■韓国に負け続けてきた歴史

 これは、画期的なことだ。

 従来は、MFのテクニックなどでは日本がリードするが、ゴール前での仕事をするストライカーやストッパーでは韓国が上回るという場合が多かった。日本がポゼッションで上回り、試合をコントロールしているように見えるのに、結局、最後はゴール前での個人能力でやられてしまう試合が多かったのだ。

 たとえば、2012年のロンドン・オリンピックでの銅メダルを懸けた3位決定戦。日本がボールを握る時間は長かったが、韓国は割り切って日本の弱点であるセンターバックを狙ったロングボールを多用して前線に勝負を託した。そして、朴主永(パク・チュヨン)と具慈哲(ク・ジャチョル)のゴールによって、日本にとって44年ぶりのメダル獲得を阻んだのである。

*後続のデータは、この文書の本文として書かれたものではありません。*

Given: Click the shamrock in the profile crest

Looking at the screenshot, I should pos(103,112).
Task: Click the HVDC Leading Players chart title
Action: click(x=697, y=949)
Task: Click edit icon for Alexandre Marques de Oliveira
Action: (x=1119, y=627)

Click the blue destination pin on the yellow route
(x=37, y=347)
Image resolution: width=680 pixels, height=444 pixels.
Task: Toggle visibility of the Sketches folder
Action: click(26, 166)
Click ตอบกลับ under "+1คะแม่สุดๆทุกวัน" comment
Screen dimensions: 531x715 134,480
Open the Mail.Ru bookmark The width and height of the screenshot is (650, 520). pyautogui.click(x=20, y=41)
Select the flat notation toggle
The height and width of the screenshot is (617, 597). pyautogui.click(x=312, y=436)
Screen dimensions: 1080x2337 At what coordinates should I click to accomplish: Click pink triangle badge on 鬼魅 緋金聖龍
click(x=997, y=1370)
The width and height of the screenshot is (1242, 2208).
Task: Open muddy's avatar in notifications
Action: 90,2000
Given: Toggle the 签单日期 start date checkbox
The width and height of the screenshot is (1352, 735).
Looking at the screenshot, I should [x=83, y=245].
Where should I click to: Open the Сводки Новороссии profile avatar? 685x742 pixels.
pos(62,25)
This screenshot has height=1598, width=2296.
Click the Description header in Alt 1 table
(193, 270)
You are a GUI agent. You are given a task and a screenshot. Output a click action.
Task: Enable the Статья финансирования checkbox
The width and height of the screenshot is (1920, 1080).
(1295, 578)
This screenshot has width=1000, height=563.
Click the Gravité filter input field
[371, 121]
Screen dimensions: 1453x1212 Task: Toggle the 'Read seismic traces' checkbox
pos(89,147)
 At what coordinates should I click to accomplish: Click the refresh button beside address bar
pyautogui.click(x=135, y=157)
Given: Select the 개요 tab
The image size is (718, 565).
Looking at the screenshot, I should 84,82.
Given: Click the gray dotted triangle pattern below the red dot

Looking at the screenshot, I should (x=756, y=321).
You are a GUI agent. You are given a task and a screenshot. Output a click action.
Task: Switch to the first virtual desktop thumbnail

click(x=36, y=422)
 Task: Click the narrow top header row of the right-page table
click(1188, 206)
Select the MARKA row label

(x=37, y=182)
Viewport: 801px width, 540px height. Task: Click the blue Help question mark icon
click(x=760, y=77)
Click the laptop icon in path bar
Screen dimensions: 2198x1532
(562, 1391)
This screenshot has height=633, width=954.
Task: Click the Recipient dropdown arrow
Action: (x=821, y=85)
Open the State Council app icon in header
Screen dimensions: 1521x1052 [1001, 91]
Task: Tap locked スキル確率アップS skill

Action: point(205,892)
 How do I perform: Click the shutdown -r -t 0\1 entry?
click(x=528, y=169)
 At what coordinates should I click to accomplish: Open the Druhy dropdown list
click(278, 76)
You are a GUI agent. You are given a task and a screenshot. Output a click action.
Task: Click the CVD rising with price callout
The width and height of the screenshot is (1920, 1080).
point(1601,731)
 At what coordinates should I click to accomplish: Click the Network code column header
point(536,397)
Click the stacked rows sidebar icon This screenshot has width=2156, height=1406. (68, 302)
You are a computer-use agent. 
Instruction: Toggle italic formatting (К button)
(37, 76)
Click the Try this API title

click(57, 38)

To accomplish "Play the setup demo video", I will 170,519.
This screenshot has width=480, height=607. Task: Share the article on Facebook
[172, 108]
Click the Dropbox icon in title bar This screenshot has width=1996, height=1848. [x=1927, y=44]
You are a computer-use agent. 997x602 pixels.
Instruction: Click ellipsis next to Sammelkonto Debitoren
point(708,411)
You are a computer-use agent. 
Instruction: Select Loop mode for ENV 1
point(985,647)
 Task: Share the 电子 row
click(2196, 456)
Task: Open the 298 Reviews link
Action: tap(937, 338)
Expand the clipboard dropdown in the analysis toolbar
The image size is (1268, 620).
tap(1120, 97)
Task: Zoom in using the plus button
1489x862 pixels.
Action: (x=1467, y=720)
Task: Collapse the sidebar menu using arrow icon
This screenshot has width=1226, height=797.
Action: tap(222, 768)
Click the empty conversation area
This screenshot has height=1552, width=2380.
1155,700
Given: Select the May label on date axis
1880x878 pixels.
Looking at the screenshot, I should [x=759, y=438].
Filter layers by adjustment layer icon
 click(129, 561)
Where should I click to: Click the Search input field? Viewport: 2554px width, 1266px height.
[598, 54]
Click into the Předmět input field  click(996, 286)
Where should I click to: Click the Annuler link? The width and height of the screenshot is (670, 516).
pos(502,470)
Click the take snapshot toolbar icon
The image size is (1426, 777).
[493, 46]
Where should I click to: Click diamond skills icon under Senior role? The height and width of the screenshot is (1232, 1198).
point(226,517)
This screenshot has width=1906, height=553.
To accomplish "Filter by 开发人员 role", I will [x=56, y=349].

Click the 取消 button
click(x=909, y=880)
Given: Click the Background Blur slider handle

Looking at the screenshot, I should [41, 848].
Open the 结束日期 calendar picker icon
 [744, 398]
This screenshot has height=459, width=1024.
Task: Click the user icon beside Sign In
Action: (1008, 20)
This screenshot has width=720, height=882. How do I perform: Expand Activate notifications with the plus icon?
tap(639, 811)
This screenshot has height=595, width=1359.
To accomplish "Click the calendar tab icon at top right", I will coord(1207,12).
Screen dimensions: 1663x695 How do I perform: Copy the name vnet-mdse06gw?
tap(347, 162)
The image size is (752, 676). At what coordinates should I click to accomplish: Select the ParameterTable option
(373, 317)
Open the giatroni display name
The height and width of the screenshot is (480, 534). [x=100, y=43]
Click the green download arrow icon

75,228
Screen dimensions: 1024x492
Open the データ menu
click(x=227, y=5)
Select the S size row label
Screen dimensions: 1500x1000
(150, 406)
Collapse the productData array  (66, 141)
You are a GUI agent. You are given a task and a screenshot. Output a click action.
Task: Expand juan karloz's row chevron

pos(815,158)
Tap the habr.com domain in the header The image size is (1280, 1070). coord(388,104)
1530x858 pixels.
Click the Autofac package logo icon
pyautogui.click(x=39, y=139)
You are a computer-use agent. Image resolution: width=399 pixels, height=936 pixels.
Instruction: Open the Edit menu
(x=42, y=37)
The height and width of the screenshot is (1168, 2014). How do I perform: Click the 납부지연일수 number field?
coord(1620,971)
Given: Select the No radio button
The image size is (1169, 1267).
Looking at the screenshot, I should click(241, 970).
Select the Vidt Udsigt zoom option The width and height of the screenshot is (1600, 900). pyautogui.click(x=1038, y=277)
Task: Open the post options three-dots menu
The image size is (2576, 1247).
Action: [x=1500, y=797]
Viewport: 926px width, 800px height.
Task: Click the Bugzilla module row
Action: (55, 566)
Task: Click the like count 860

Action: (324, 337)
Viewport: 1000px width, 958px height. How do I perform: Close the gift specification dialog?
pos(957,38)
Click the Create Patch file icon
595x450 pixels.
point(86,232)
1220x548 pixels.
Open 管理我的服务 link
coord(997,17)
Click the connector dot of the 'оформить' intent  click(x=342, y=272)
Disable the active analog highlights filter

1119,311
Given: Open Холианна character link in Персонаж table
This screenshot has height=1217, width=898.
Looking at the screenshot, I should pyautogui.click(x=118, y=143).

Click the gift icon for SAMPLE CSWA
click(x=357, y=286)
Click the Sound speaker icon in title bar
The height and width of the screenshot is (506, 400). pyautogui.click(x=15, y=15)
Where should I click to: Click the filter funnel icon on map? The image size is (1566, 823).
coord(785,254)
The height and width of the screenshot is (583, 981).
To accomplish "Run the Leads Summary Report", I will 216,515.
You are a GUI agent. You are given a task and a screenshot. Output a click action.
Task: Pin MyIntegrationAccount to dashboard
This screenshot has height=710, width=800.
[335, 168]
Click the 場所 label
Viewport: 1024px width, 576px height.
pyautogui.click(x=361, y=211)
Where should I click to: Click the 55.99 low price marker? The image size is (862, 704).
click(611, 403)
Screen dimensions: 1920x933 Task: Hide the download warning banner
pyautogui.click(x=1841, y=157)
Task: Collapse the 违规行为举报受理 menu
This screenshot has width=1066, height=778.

 さらに、最近では2019年にポーランドで開かれたFIFA U-20ワールドカップでの対戦がある。

 順調にグループリーグを突破したU-20日本代表だったが、ラウンド16で韓国と対戦。日本がボールを握って攻撃を続けたもののゴールを決めることができず、84分になんでもないクロスを高さのある呉世勲(オ・セフン)に決められて、ラウンド16突破を阻まれたのだ(ちなみに、韓国はこの大会で決勝に進出し、ウクライナに敗れて準優勝している)。

 さらに遠い過去に遡れば、日本はあらゆる局面で韓国に敵わない時代が続いていた。

 フィジカルや精神力はもちろん、ボールテクニックでも、戦術面でも、国際経験でもアジアカップなど、アジアでの真剣勝負を繰り返す韓国が上……。1950年代から1970年代まではそんな時代が続き、日本は15年間にわたって韓国に一度も勝てなかった時代があった。